Text reading and homework:

Read chapter 26 of FPP and do the following review exercises:
Chapter 26 (pages 497-501): 2, 3, 4, 5, 7

Reading:

"Who'll Stop the Rain?," by Sharon Begley, Newsweek, "On Science" 15 column, August 4, 2008, page 56.
Available via LexisNexis Academic by searching for "Begley stop the rain".

Possible Essay Questions:

What is a "hydrometeor"?
An article in the Irish Times shortly after the Olympics began reported that there was no rain on Beijing during the Friday opening ceremonies, but there was rain on Sunday. Does that mean Begley is wrong?

Note:

The Final Project Progress Report is due with this unit assignment. See the final project guidelines for details.

Computer project:

Suppose we want to test whether a particular coin is fair by tossing it 100 times and then using a test of significance. (The null hypothesis will be that the coin is fair.)

Preliminary writeup. Find the number of heads that corresponds to the cutoff for rejecting the null hypothesis of a fair coin using a two- tailed test for a significance level of 0.10, 0.05 and 0.01. [For example, to get a significance level of 0.10 in a two-tailed test, the desired z-value corresponds to an area of 100 - 2(5) = 90 percent, which the normal table says is z = 1.65. Since the null hypothesis implies an EV of 50 and an SE of 5, we should reject a result outside of the interval 50 plus or minus 1.65(5), i.e., from 41.8 to 58.3; these are the values that should go in the "bin array".]

What percentage of the tests should fail to get the correct result if the coin is actually fair when the significance level is 0.10, 0.05 and 0.1? Now a much more difficult question: Can we tell what percentage of the tests should fail to get the correct result when the coin is actually unfair? Explain.

Simulations: For each problem below, use a spreadsheet to implement 50 simulations of 1) tossing a coin 100 times and 2) applying a test of significance. For each problem, report the percentage of simulations where the test of significance failed to reach the correct decision. The letter p denotes the probability of a head on any given toss of the coin.
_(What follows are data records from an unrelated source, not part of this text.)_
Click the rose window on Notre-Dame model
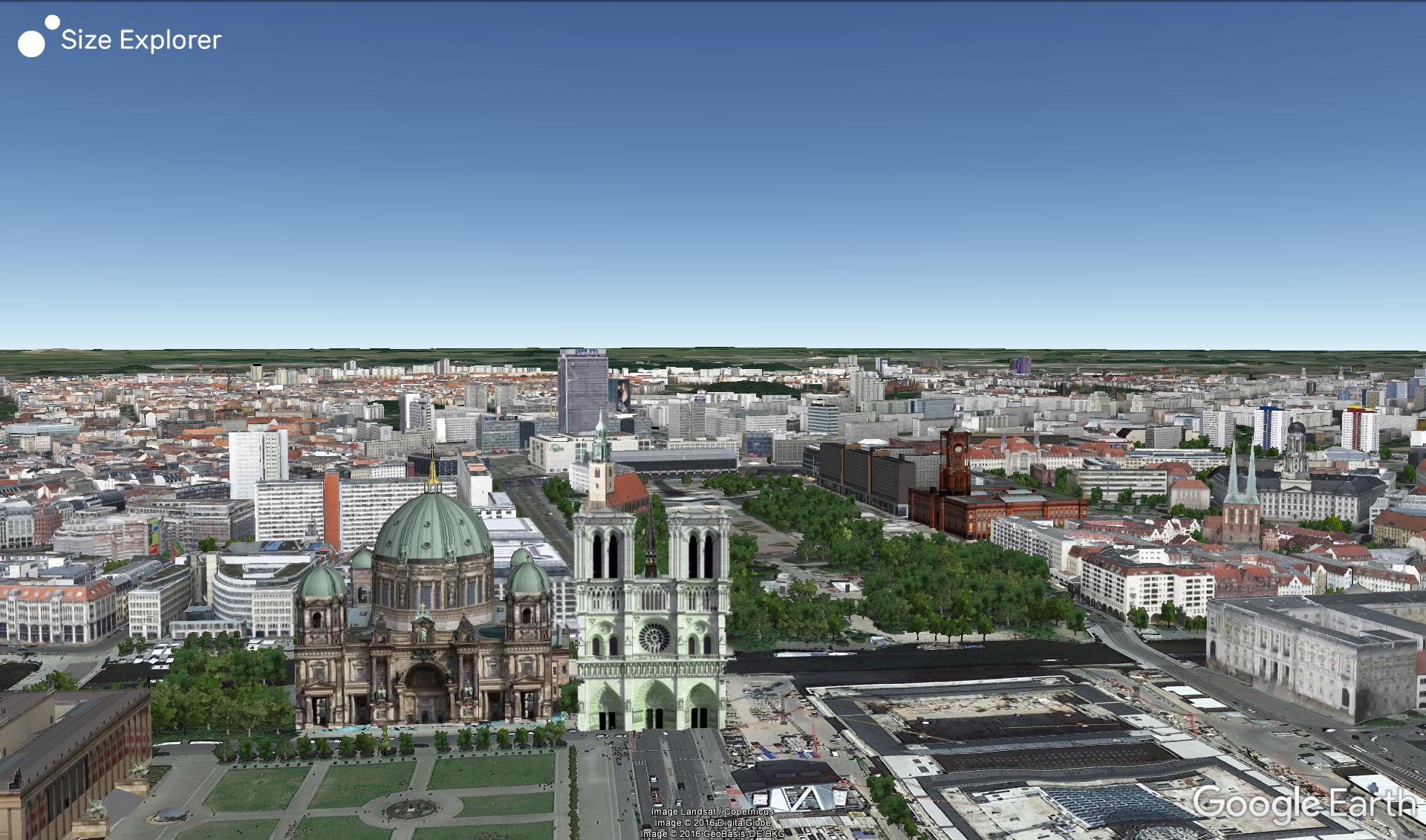This screenshot has width=1426, height=840. tap(653, 637)
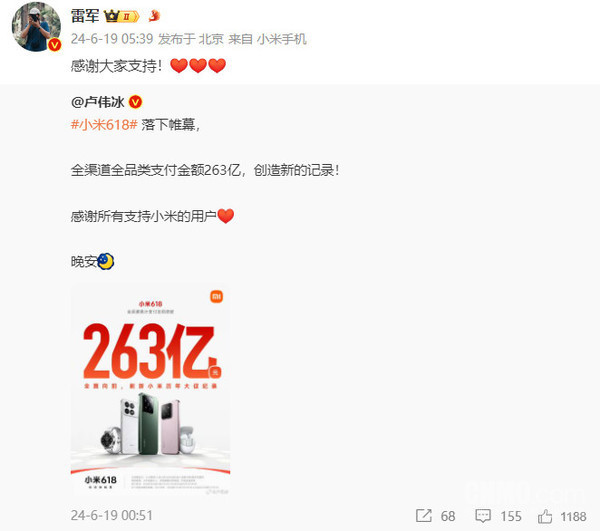This screenshot has height=531, width=600.
Task: Open the 155 comments count
Action: [x=511, y=516]
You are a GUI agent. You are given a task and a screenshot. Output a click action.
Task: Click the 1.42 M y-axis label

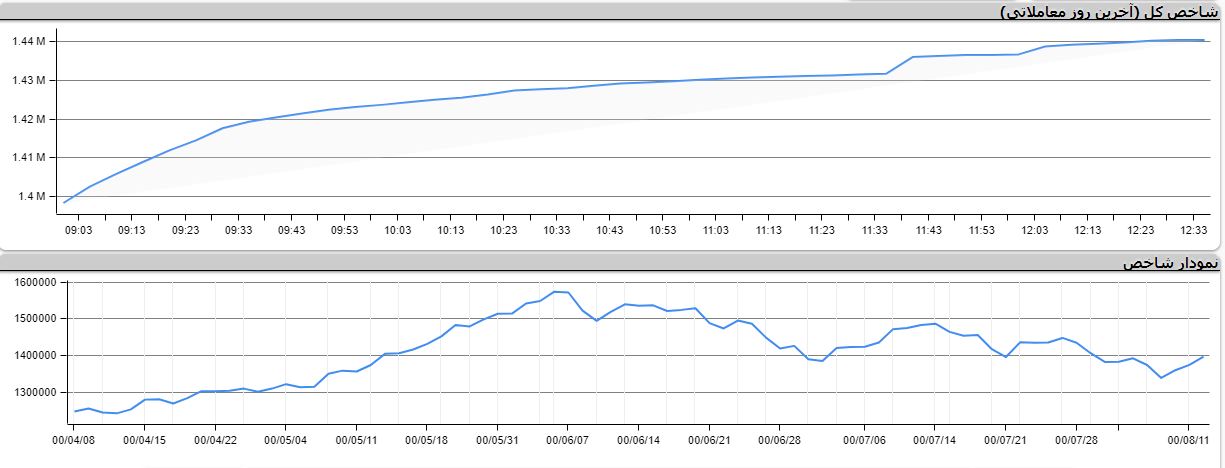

Use a fair coin (p=0.5) and a significance level of 0.1.
Use a fair coin (p=0.5) and a significance level of 0.05.
Use a fair coin (p=0.5) and a significance level of 0.01.

Does this agree with your preliminary answers?
Now we use the tests on an unfair coin. Note that the test of significance DOESN'T give the chance of correctly rejecting the coin when the null hypothesis is not true! The simulations give us an idea of this chance for this particular setting. Repeat the above simulations, only now for an unfair coin:

Use a coin with p=0.55 and a significance level of 0.05.
Use a coin with p=0.6 and a significance level of 0.05.
Use a coin with p=0.65 and a significance level of 0.05.

Simulation Tips:

Use each column to simulate 100 flips of a coin. We wish to count the number of heads, so let 1 be a head and 0 be a tail [e.g., in the first question,

=IF(RAND()<.55,1,0)]

. At the bottom of each column use the SUM command to count the number of heads. You can then see in how many of the 50 simulations (sets of 100 flips) the null hypothesis is rejected by using FREQUENCY or HISTOGRAM to count how many simulations gave too many or too few heads: Construct the "bin array" with the values for the lower and upper acceptable range (calculated by hand using the normal distribution). The bins should have just two numbers, there should be 3 counts produced by the FREQUENCY command.

The FREQUENCY or HISTOGRAM function then can give the number of simulations "below the lower level" (i.e., unfair, too few heads), "in the acceptable range" (fair, about the right number of heads) and "above the higher level" (unfair, too many heads). In the last three questions, the coin is unfair, so any simulation with count of heads inside the acceptable range, i.e., in which the null hypothesis is not rejected, got the wrong answer; in the first three, the coin is fair, so any simulation with count of heads outside the acceptable range, so that the null hypothesis is rejected, got the wrong answer.